■ Exercise material:
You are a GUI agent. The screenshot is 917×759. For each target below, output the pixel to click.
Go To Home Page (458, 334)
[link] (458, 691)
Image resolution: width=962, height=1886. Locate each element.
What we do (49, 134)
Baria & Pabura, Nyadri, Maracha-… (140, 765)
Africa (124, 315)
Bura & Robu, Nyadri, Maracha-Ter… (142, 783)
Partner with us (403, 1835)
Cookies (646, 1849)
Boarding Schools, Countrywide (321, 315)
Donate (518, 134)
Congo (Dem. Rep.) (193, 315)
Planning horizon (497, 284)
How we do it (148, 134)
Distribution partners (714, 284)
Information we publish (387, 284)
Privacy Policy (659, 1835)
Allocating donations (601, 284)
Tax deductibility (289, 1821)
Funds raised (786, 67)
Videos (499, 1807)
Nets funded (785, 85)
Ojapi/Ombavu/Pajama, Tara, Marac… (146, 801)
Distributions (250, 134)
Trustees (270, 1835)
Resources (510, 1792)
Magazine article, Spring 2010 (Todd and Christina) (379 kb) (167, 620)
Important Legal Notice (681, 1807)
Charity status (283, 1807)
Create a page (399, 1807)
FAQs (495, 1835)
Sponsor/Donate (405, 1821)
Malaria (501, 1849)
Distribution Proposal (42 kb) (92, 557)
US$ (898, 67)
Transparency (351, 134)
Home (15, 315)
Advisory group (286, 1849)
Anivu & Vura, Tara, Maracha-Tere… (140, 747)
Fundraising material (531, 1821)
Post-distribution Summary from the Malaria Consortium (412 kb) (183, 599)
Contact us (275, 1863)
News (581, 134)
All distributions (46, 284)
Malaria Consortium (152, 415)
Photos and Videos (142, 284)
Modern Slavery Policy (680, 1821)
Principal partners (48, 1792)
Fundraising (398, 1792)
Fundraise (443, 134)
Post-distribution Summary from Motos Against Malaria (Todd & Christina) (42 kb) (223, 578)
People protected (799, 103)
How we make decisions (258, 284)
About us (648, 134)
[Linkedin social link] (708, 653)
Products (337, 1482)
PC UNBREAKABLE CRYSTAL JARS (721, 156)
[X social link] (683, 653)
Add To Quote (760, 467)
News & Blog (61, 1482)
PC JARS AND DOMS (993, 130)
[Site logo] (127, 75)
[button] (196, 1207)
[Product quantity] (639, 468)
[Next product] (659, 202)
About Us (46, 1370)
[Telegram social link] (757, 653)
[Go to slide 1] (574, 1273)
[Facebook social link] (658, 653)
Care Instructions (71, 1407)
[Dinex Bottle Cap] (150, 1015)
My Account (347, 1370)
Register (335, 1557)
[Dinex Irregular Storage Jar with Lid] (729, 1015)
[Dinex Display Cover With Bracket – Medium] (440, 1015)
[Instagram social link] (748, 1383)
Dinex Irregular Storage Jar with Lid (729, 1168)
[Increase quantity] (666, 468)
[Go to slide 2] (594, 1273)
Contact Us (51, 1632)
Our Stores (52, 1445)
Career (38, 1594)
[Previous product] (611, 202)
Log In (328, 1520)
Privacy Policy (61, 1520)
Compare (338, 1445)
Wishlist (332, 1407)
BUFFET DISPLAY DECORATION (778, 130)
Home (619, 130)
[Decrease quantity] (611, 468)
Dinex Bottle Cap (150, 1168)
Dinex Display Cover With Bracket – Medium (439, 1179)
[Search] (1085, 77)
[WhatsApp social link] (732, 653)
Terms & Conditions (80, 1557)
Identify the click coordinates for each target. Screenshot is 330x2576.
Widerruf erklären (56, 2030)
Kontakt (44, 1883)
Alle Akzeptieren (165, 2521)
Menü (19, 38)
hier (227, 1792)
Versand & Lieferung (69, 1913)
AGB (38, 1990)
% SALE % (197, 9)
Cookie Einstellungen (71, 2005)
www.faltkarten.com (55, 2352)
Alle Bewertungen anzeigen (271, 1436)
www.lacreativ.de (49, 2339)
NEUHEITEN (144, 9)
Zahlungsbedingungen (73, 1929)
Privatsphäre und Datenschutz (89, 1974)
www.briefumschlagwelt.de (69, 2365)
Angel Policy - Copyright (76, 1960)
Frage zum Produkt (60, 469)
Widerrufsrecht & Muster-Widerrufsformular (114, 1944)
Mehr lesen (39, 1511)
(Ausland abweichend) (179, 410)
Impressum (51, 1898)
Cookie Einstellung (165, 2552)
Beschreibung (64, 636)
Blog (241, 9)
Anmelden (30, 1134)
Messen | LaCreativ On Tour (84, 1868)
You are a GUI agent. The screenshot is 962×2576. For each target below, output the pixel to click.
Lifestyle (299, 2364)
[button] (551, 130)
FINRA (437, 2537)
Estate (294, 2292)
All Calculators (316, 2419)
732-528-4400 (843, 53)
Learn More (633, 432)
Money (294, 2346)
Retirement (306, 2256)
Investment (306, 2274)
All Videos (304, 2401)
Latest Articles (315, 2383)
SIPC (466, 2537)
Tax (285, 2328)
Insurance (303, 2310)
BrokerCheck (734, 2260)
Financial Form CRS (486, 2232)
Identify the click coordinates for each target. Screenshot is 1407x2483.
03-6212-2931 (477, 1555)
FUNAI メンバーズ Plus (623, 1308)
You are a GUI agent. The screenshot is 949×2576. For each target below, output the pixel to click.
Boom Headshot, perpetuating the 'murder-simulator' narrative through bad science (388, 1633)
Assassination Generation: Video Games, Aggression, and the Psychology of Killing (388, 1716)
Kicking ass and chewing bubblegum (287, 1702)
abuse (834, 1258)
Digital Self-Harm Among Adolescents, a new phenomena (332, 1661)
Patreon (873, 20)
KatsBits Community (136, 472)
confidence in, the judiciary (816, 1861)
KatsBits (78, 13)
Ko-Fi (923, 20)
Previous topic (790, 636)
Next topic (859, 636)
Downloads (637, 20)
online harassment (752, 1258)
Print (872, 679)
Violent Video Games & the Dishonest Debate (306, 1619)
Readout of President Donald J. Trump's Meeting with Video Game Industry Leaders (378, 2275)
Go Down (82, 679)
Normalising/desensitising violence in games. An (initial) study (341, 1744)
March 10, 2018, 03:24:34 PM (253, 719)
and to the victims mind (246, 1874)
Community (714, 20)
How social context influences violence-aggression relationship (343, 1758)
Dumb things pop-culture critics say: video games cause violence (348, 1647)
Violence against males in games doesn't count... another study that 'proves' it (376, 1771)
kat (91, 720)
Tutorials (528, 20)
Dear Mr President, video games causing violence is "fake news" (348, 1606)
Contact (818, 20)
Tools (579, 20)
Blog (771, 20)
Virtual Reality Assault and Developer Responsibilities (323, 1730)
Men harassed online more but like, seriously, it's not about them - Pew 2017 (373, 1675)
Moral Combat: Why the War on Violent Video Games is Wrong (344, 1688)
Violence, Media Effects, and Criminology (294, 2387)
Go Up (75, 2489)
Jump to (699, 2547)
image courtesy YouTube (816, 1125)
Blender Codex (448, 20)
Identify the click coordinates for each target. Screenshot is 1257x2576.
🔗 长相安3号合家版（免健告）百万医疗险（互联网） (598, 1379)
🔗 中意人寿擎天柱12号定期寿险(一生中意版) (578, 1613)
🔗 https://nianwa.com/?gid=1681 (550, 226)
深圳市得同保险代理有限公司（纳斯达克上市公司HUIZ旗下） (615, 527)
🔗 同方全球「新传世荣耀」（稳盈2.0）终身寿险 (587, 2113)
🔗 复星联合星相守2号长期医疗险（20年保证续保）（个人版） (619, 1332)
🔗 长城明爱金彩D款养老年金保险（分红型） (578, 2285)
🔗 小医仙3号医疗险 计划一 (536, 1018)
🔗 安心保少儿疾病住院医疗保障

■ Aim: Render the data as a Markdown table with the columns "No." and "Line", numbering each row and skipping blank lines. Begin at the line that contains "[Next product] (659, 202)" and stop after the line that contains "hier (227, 1792)".

■ Result for this task:
| No. | Line |
|---|---|
| 1 | [Next product] (659, 202) |
| 2 | About Us (46, 1370) |
| 3 | [Telegram social link] (757, 653) |
| 4 | [Go to slide 1] (574, 1273) |
| 5 | [Facebook social link] (658, 653) |
| 6 | Care Instructions (71, 1407) |
| 7 | [Dinex Bottle Cap] (150, 1015) |
| 8 | My Account (347, 1370) |
| 9 | Register (335, 1557) |
| 10 | [Dinex Irregular Storage Jar with Lid] (729, 1015) |
| 11 | [Dinex Display Cover With Bracket – Medium] (440, 1015) |
| 12 | [Instagram social link] (748, 1383) |
| 13 | Dinex Irregular Storage Jar with Lid (729, 1168) |
| 14 | [Increase quantity] (666, 468) |
| 15 | [Go to slide 2] (594, 1273) |
| 16 | Contact Us (51, 1632) |
| 17 | Our Stores (52, 1445) |
| 18 | Career (38, 1594) |
| 19 | [Previous product] (611, 202) |
| 20 | Log In (328, 1520) |
| 21 | Privacy Policy (61, 1520) |
| 22 | Compare (338, 1445) |
| 23 | Wishlist (332, 1407) |
| 24 | BUFFET DISPLAY DECORATION (778, 130) |
| 25 | Home (619, 130) |
| 26 | [Decrease quantity] (611, 468) |
| 27 | Dinex Bottle Cap (150, 1168) |
| 28 | Dinex Display Cover With Bracket – Medium (439, 1179) |
| 29 | [Search] (1085, 77) |
| 30 | [WhatsApp social link] (732, 653) |
| 31 | Terms & Conditions (80, 1557) |
| 32 | Identify the click coordinates for each target. Screenshot is 330x2576. |
| 33 | Widerruf erklären (56, 2030) |
| 34 | Kontakt (44, 1883) |
| 35 | Alle Akzeptieren (165, 2521) |
| 36 | Menü (19, 38) |
| 37 | hier (227, 1792) |